Okay...So can you suggest me any other alternative idea ?
 
The best (and most expensive) method is to use a buck converter, but if you build a sophisticated one you don't need your regulator chip!. One crude but easy way is to put a Zener in series with the regulator to drop 12 - 6.8 = 5.2 V @ 1A. This will also reduce the input to the regulator at lower solar cell output, so at Vcell = 8.5V, Vin to reg = 8.5 - 5.2 = 3.3 V. A better way would be to use a pre-regulator, but at low solar cell output, there is still a problem of switching the series pass transistor on hard enough, to reduce the voltage drop across it. I would try a PNP transistor in the positive line, so the base can be turned on by the current flowing from the negative line, with the output taken from its collector.

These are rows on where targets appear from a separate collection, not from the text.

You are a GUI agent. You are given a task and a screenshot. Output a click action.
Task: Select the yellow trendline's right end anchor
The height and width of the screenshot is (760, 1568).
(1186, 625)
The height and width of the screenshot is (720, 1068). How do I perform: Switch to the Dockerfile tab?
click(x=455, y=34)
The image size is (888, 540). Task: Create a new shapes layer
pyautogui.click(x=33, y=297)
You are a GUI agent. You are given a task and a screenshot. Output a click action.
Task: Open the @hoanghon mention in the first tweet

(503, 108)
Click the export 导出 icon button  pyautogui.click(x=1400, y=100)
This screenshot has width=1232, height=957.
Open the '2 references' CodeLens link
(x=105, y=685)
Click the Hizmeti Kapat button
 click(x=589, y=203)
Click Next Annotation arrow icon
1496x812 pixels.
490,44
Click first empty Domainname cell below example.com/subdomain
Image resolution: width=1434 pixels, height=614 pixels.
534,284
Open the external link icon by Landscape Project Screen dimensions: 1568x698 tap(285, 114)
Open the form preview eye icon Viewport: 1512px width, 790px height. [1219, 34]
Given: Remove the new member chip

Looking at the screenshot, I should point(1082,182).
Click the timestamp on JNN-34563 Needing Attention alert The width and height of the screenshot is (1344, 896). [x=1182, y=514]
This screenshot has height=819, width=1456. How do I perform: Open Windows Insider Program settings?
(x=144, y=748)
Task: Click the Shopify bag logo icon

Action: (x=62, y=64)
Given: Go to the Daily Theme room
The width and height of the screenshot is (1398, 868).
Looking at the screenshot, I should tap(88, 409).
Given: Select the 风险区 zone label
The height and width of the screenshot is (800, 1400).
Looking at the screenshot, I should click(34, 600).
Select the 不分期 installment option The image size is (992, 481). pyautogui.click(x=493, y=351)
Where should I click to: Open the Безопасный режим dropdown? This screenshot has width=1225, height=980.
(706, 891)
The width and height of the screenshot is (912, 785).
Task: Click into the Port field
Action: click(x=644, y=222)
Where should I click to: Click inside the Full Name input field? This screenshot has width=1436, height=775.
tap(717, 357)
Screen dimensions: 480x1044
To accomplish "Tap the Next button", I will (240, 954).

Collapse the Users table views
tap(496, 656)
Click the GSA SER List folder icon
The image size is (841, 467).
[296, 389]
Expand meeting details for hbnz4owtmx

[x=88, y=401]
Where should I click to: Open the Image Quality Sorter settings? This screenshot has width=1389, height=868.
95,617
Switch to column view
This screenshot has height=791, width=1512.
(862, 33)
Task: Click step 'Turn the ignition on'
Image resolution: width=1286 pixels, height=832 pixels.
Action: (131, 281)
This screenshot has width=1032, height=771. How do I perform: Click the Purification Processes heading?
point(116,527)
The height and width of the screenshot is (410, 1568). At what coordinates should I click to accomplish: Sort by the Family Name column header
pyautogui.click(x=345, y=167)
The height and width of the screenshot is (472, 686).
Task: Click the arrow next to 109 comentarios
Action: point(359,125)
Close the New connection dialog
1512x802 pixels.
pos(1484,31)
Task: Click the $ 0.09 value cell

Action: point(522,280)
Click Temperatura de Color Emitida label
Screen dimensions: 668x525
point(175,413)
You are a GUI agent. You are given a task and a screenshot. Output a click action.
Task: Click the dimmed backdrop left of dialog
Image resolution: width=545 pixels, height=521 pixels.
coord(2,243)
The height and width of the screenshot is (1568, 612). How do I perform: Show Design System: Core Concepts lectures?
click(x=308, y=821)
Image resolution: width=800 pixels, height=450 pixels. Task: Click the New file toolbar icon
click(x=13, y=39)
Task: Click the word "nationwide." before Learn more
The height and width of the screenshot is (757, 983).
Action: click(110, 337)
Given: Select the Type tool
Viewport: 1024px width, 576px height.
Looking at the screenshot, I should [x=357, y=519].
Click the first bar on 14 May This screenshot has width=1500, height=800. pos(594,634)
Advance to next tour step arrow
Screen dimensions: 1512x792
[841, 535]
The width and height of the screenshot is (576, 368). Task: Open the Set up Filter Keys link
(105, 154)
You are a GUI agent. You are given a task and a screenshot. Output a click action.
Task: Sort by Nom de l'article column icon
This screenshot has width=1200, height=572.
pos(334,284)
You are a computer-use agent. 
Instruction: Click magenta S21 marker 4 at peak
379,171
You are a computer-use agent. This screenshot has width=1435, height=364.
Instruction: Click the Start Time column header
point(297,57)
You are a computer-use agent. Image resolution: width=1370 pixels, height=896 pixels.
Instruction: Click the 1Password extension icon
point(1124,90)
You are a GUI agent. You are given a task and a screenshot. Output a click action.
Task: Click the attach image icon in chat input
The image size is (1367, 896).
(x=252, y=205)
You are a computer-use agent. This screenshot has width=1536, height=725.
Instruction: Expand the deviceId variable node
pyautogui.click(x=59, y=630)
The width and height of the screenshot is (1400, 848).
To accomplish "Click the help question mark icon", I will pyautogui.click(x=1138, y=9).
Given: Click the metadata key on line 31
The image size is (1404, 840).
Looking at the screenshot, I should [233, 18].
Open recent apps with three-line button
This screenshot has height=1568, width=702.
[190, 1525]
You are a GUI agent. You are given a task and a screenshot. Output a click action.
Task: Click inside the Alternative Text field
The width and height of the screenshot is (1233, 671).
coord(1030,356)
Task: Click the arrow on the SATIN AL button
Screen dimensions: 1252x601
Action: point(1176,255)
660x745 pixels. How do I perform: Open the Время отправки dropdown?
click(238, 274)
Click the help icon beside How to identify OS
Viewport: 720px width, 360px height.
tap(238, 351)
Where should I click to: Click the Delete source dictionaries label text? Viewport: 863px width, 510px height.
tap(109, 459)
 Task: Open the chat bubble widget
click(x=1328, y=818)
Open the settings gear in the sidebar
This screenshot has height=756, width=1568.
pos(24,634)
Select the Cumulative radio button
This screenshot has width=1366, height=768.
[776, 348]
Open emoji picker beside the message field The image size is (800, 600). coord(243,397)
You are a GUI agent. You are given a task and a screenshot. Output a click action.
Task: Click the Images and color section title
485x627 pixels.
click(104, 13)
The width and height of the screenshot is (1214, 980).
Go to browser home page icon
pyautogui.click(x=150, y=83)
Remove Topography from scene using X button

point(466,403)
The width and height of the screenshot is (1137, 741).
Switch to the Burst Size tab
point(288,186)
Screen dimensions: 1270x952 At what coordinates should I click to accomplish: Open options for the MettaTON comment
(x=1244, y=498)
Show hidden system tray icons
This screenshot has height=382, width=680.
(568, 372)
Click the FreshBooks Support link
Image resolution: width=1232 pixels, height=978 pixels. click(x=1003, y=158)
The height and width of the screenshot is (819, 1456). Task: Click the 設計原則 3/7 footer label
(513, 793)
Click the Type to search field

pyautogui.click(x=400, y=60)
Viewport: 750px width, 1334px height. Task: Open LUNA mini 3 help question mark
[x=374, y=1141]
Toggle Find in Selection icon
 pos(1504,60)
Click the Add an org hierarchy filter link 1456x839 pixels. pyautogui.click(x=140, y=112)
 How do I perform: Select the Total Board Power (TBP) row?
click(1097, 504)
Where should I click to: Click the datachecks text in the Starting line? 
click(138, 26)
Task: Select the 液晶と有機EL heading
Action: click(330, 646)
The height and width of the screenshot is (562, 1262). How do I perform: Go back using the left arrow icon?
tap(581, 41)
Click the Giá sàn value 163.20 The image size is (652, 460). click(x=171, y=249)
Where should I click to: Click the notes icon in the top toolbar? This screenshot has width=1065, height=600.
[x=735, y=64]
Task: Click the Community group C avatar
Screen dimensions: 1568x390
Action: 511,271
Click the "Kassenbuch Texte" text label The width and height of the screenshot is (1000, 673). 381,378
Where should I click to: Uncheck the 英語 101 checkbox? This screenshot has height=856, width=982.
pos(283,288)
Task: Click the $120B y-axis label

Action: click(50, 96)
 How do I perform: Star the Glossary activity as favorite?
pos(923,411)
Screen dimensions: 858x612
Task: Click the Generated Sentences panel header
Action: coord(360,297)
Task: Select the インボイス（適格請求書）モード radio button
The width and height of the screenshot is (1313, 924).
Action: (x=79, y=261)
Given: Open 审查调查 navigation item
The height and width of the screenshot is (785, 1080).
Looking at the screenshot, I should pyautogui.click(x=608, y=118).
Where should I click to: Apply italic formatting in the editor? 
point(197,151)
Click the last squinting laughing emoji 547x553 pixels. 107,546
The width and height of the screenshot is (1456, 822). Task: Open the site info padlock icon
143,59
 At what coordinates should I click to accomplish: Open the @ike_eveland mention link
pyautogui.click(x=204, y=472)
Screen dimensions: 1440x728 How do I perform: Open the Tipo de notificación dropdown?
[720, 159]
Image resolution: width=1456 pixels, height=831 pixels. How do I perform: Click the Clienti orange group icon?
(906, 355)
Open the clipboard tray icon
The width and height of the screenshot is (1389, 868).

An idea that intrigues me is to use a very crude PWM system, i.e. the switching the solar cell voltage on and off and putting the result though a LC filter to recover the mean DC voltage. So it goes like this, a PNP pass transistor (see above) driven from an astable, where one base bias resistor is taken to a stabilized source (zener diode +resistor). As the input voltage changes, the mark/space ratio will change driving the pass transistor. Run it as fast as you can (100KHZ?) to minimise the size of the L. Who knows it may just work!